### Input records:
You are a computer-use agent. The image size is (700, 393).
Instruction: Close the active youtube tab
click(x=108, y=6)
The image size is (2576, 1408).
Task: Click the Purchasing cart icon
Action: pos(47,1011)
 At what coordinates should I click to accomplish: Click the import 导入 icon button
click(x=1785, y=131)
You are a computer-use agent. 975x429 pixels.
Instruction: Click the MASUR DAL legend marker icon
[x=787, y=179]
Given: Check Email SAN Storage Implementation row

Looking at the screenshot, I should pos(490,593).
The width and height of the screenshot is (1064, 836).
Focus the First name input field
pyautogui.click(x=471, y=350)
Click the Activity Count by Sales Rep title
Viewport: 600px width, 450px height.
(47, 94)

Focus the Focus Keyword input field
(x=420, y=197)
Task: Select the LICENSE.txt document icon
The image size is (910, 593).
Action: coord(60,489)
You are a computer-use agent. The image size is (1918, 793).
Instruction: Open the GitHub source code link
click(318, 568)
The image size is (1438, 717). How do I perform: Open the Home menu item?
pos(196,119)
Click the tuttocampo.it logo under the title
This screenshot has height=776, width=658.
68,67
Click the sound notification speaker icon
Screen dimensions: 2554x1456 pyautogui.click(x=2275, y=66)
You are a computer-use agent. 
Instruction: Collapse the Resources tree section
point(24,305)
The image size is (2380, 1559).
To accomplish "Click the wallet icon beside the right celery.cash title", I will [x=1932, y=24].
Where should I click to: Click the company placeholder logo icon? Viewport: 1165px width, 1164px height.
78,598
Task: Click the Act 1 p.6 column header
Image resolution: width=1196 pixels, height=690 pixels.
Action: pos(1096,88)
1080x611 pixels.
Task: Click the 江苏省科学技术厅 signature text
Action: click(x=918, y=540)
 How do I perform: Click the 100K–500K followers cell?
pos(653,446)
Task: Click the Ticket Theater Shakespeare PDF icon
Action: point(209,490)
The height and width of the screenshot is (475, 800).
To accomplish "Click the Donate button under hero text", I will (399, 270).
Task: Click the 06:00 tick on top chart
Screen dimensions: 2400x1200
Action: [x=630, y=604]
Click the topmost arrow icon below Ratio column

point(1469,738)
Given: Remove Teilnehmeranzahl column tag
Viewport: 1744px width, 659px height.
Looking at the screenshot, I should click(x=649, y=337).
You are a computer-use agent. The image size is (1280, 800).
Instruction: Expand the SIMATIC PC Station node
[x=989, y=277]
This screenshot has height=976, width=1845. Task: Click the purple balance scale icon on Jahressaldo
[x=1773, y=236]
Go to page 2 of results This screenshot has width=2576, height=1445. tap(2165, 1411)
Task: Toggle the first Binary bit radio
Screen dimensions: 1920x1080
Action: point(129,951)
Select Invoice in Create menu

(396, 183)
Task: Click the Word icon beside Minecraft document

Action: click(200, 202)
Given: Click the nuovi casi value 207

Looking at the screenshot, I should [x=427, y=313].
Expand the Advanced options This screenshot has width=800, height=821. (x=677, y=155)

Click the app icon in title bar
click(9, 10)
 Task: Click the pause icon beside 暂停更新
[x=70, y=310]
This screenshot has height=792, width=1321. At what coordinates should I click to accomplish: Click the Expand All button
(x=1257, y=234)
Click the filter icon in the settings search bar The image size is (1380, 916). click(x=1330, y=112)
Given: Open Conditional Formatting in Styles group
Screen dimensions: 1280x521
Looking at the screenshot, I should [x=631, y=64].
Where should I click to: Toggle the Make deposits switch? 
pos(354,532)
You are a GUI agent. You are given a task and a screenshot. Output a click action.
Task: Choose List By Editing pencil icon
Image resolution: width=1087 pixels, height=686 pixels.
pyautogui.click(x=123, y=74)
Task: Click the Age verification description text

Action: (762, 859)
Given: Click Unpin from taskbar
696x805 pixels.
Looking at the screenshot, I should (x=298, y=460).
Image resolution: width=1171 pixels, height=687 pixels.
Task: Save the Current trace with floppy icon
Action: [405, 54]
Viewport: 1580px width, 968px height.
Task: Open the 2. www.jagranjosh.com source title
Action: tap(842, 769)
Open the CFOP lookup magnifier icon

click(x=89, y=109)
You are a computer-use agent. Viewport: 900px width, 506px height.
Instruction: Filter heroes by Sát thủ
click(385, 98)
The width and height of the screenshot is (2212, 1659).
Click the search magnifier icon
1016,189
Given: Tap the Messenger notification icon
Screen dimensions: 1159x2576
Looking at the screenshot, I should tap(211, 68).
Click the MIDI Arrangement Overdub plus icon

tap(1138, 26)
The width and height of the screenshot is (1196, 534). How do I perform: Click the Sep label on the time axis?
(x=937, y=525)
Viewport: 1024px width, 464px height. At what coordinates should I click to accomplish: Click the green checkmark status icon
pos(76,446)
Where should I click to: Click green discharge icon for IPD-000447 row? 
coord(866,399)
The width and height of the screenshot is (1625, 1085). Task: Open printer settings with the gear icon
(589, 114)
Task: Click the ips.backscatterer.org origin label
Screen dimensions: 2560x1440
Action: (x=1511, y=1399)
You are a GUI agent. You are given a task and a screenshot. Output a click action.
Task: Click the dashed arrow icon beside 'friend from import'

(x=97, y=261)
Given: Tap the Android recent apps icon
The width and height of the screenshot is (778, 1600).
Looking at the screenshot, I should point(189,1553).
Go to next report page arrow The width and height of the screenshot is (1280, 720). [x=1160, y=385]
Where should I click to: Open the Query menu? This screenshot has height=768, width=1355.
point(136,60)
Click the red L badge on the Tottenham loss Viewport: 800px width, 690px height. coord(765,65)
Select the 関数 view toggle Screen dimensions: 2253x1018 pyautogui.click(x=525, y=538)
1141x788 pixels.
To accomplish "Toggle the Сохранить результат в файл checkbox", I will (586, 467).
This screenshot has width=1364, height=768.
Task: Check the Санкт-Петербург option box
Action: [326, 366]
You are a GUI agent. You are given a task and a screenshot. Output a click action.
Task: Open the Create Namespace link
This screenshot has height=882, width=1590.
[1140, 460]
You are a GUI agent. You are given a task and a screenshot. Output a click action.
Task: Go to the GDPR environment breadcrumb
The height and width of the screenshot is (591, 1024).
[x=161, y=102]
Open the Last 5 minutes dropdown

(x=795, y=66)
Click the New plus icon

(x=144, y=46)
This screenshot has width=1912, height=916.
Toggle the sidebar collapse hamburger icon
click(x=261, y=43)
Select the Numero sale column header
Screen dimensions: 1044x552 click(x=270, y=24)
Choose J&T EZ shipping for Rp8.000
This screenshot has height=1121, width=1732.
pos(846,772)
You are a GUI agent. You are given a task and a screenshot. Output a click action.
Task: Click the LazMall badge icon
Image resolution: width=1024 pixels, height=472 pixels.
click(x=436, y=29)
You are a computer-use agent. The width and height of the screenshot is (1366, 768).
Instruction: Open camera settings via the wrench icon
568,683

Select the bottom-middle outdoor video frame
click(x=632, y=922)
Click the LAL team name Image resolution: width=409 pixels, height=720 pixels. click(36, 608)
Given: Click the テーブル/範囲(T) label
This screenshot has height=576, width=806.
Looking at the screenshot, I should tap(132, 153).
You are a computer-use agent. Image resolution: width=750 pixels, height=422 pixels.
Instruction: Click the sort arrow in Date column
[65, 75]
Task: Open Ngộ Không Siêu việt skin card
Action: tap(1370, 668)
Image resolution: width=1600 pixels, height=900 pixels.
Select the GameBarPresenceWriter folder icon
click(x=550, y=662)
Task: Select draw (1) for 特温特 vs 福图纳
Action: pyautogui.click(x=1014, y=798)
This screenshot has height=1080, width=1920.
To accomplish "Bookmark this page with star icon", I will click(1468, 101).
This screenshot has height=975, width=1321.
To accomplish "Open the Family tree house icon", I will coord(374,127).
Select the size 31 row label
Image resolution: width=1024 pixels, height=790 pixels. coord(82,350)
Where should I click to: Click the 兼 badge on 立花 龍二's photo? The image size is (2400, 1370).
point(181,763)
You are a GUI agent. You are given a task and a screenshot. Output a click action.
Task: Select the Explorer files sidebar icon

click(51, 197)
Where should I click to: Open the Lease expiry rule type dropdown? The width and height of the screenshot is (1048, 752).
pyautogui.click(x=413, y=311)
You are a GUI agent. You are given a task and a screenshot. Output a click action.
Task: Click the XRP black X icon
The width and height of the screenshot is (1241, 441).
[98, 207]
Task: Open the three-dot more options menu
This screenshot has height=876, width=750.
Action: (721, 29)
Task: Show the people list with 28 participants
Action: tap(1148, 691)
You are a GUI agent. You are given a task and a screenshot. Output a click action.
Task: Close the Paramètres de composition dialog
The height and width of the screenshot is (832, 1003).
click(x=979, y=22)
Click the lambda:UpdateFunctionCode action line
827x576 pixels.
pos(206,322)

### What to do:
Restate the part of the records that opens with the line containing "导入 icon button" and closes with the line containing "Looking at the screenshot, I should pos(490,593).", switching "Instruction" to "Task" and leaving everything else unchanged.

### Exercise output:
 At what coordinates should I click to accomplish: Click the import 导入 icon button
click(x=1785, y=131)
You are a computer-use agent. 975x429 pixels.
Task: Click the MASUR DAL legend marker icon
[x=787, y=179]
Given: Check Email SAN Storage Implementation row

Looking at the screenshot, I should pos(490,593).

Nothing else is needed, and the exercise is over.